Sunday, January 20, 2013

A Critique of Buchanan on the Theory of Choice

"Neither the consumer in the supermarket nor the construction engineer [building a dam] faces an economic problem; both face essentially technological problems. [Thus], the theory of choice (resource allocation) must be removed from its position of eminence in the economist's thought processes, [since it] assumes no special role for the economist, as opposed to any other scientist who examines human behavior." - J. M. Buchanan, "What Should Economists Do?"

Perhaps it is true that, provided that his preference scale is intertemporally fixed, the consumer in the supermarket faces what might be described as a more complex variety of the technological problem. However, from the point of view of advancing economic theory this is beside the point. What matters in this context is that the situation faced by the consumer in the supermarket, unlike the one faced by the construction enginner building a dam, can be described within the economic framework, and thus used to derive or illustrate many fundamental laws of economics.

Having a multiplicity of goals and a supply of homogeneous means at one's disposal results in a situation whose analysis allows for deducing the law of diminishing marginal utility. Having a multiplicity of goals while facing scarcity of time implies the existence of an intertemporal ranking of preferences, and thus the existence of positive time preference, which in turn sheds light on the phenomeneon of interest rate. In the absence of a uniform scale of exchange value expressible in terms of cardinal numbers and reflective of socially meaningful utility appraisals, i.e, the free market price system, the consumer is unable to evaluate the opportunity costs of his decisions, even if he is otherwise omniscient. And so on for many other economic theorems and phenomena.

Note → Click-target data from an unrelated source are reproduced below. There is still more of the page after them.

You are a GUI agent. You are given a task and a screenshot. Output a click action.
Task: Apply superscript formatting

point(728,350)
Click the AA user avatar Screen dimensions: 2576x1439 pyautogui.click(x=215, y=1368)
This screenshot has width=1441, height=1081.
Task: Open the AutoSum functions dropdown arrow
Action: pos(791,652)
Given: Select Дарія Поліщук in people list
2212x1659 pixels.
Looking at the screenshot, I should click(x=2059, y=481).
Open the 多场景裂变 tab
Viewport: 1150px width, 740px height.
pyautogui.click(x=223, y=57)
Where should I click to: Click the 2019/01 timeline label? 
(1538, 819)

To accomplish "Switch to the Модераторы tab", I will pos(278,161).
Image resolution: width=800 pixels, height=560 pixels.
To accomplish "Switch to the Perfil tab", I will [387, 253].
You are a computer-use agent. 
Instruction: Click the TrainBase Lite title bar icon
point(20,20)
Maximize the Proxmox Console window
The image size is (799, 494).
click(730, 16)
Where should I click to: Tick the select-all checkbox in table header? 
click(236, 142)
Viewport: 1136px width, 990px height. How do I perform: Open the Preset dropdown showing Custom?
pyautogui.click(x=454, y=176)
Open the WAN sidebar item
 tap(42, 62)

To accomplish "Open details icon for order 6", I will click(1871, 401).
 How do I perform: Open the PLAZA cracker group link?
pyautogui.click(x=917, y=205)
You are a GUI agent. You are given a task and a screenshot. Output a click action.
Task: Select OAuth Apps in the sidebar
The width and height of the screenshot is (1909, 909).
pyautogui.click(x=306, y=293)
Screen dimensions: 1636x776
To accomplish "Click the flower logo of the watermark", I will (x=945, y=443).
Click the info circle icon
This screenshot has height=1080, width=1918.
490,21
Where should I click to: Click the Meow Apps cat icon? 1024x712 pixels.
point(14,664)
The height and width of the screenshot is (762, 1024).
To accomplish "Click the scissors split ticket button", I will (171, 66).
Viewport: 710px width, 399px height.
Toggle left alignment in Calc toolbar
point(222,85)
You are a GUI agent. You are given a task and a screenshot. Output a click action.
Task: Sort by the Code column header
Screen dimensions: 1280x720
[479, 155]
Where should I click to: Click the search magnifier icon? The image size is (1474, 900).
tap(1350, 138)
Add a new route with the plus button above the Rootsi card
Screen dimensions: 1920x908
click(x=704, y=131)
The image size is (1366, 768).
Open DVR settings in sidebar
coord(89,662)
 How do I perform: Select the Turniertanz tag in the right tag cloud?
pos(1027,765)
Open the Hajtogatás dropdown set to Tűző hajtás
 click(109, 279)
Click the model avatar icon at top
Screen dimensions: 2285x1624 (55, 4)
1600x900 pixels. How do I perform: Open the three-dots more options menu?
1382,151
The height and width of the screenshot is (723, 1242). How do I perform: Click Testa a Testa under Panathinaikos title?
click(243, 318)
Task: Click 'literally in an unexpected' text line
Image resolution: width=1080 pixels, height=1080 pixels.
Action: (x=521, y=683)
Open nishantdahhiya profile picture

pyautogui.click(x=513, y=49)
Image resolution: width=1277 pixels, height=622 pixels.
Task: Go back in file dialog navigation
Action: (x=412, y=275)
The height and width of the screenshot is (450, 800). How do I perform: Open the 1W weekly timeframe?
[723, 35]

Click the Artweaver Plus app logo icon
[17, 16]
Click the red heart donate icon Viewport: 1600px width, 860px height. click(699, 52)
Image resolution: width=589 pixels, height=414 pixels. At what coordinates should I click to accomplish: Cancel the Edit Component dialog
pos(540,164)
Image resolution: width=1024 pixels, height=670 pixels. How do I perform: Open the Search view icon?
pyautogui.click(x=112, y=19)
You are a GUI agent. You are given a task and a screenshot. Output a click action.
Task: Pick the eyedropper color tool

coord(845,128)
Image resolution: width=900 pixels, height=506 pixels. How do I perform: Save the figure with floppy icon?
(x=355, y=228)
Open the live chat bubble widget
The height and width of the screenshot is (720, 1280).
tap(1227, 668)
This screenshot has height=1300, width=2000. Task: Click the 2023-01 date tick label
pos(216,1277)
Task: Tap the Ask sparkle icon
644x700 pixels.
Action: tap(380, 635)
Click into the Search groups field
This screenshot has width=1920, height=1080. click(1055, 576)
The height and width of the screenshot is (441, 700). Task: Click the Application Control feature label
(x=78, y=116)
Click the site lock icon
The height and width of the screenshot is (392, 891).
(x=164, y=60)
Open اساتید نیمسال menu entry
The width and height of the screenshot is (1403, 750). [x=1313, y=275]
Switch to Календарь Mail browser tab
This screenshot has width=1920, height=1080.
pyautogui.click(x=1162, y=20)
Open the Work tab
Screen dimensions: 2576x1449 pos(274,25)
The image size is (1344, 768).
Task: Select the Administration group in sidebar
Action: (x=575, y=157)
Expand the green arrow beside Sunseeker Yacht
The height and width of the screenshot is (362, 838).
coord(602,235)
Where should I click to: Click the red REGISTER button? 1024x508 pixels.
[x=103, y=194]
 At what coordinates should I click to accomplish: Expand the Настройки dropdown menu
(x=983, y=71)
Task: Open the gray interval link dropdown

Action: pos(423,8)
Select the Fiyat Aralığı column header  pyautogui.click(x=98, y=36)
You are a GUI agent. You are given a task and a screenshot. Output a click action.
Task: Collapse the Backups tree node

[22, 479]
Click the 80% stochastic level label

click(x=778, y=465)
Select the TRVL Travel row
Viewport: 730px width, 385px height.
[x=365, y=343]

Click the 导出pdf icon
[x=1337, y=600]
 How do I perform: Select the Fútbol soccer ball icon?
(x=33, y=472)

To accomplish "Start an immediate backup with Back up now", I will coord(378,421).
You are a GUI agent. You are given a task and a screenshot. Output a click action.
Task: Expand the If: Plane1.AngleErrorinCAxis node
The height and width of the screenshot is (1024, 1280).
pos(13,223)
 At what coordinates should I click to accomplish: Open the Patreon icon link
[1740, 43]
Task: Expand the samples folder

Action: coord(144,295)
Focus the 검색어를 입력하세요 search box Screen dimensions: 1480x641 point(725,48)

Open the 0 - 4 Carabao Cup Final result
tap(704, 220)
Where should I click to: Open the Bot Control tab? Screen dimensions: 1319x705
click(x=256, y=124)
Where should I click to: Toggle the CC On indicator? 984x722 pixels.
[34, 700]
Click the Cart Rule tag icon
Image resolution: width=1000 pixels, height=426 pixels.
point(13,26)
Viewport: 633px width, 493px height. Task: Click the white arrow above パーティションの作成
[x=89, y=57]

In other words, pure theory of choice, understood as abstracted from uncertainty and genuine market exchange, can still provide us with a rich source of specifically economic insights, and it most certainly does not commit us to a mechanistic vision of human action. Thus, it has to be concluded that Buchanan, as well as Kirzner, were mistaken in their assessment of Robbins as a neoclassical maximizer rather than as a Misesian praxeologist, since while it seems reasonable to assume that it is catallactics that contains the most significant and eye-opening truths concerning the nature of human action (and interaction), it is mistaken to conclude, as Mises understood all too well, that the theory of market exchange exhausts the domain of economics.